The £11 billion project to place 53 million of the devices in 30 million homes and small businesses by 2020 has so far been "plagued by repeated delays and cost increases", the head of the British Infrastructure Group of Parliamentarians (BIG) reported.
BIG also warned of high numbers of the devices "going dumb" after installation due to problems caused by switching provider or mobile data coverage.
According to BIG's research, the expected saving on an annual dual fuel bill in 2020 because of the smart metres has fallen from £26 to £11.14.
The project is currently being investigated for a third time by the National Audit Office, the public spending watchdog.
In its report, backed by 93 parliamentarians, BIG said suppliers were "almost certain" to miss the 2020 roll-out deadline and its benefits were "likely to be slashed even further".
"Although the entire programme has been funded by customers through higher energy bills, unlike energy suppliers themselves, they are not presently guaranteed to see the majority of the savings that do materialise," said the group’s chairman, Conservative MP Grant Shapps.
"This report… calls on the UK government to immediately review the progress of roll-out, and intervene to tackle its points of failure and risk.
Since its inception, costs are continuing to increase, with installation costing £1 billion more than planned, threatening to eventually outstrip the £16.7 billion gross benefit the project was supposed to deliver.
BIG said Government predictions that consumers would see savings of £300 million in 2020, rising annually after that, were "inflated", "outdated" and "based on a number of questionable assumptions of personal, industry and environmental savings".

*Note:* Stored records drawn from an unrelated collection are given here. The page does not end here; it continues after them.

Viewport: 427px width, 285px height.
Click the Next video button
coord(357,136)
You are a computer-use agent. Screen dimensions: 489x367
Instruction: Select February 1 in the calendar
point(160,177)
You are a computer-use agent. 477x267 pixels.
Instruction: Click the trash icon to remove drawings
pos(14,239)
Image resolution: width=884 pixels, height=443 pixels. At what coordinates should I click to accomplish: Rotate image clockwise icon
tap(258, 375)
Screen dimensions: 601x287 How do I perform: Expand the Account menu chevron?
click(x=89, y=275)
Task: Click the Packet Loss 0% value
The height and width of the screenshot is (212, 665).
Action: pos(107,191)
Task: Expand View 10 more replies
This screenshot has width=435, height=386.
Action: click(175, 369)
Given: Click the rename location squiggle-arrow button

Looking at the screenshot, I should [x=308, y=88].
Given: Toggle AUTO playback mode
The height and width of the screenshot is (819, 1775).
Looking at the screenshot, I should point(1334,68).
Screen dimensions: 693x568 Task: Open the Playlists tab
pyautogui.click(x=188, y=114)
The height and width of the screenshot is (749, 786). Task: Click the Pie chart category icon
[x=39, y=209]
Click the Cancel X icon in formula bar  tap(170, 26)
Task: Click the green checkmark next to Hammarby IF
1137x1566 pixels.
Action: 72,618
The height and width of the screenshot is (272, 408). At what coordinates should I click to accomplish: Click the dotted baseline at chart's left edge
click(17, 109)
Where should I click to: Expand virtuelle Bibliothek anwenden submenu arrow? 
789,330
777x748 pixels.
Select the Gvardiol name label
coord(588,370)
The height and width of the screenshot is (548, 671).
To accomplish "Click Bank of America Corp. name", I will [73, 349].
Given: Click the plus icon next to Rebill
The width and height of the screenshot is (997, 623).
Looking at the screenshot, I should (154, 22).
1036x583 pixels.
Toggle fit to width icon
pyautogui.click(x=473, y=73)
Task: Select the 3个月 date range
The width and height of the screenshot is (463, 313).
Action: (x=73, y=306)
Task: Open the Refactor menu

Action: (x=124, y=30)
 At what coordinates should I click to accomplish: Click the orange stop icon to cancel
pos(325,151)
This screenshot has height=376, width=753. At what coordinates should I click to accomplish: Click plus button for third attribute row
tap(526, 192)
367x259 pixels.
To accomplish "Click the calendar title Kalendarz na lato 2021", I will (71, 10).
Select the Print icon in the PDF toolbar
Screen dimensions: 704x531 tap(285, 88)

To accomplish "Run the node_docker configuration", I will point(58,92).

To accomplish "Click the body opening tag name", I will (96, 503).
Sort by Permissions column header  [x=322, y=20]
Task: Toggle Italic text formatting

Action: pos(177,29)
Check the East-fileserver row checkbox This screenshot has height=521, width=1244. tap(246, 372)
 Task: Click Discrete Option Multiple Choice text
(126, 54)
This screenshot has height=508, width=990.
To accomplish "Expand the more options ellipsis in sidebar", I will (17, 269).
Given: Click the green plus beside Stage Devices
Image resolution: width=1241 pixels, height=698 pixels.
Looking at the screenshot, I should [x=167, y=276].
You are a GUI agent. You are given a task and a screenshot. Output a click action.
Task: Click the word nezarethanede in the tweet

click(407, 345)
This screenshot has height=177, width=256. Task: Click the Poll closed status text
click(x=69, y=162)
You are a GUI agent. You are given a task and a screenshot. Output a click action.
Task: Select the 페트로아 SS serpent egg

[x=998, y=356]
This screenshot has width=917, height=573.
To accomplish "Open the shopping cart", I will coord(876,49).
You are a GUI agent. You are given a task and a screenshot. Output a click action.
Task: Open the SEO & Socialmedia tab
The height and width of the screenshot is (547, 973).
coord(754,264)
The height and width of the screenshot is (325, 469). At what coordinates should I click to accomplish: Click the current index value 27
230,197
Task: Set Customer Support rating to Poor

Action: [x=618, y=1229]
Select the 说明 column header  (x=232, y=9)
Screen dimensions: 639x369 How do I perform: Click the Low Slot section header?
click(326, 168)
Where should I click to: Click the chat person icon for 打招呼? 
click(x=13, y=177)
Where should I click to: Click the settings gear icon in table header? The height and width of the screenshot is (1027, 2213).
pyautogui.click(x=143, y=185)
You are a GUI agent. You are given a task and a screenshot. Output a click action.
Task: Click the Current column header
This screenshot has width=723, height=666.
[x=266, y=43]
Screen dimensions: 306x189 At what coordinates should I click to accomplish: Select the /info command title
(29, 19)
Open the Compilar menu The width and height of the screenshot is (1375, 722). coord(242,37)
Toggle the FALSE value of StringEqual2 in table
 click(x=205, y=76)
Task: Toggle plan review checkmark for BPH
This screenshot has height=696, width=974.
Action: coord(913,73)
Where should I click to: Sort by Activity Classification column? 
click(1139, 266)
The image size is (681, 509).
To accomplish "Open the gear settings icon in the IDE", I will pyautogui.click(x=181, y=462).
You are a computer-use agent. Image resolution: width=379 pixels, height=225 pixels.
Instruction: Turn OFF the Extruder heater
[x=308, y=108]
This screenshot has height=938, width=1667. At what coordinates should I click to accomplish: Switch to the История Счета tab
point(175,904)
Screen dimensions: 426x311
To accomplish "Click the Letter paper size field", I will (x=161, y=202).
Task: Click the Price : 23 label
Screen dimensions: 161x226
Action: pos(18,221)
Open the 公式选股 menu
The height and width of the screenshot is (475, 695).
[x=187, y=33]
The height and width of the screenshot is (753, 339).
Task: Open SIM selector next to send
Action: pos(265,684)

Groundwork for the project began under Labour in 2008 and had been billed as having no downsides, with the technology helping consumers to reduce energy use and suppliers manage demand more efficiently.
In theory this would cut costs to suppliers and reduce consumer bills while being better for the environment.
Customers...are not presently guaranteed to see the majority of the savings that do materialise
However, suppliers have fallen behind schedule, with just over 11 million smart meters reported to have been operational by March 2018.
That leaves three years to fit more than 40 million by the 2020 deadline, equalling nearly 1.3 million a month. By April 2018 large suppliers were only managing to install around 420,000 a month.
BIG also warned that suppliers were still rolling out "obsolete" first generation smart meters, which were supposed to have been succeeded by November 2016.
Meanwhile, more than half of the smart meters "go dumb" when a consumer switches provider – around 500,000 a year.
Poor mobile data signal in some areas can also cause the meters to "go dumb", the group said.
The report says: "BIG fully supports the rationale behind the energy smart meter roll-out, and the goals it seeks to achieve.
"Without urgent action, however, it believes the roll-out could become yet another large-scale public infrastructure project delivered well over time and budget, and which fails to provide the expected consumer benefits."
Robert Cheesewright, Director of Policy and Communications at Smart Energy GB, said: "The smart meter rollout is a vital investment for Great Britain, leading to savings that will outweigh the costs by billions of pounds.
"The Government and Ofgem have been clear that they expect energy suppliers to pass these savings on to customers."
He added: "Some people with first generation smart meters have experienced problems maintaining smart functionality when switching, but this is a temporary issue as all first-generation smart meters will be enrolled into a new secure smart data network to make switching quicker and easier.
"The alternative to smart meters is an expensive, outdated system where we waste billions of pounds needlessly generating dirty energy, with customers facing the uncertainty of estimated bills."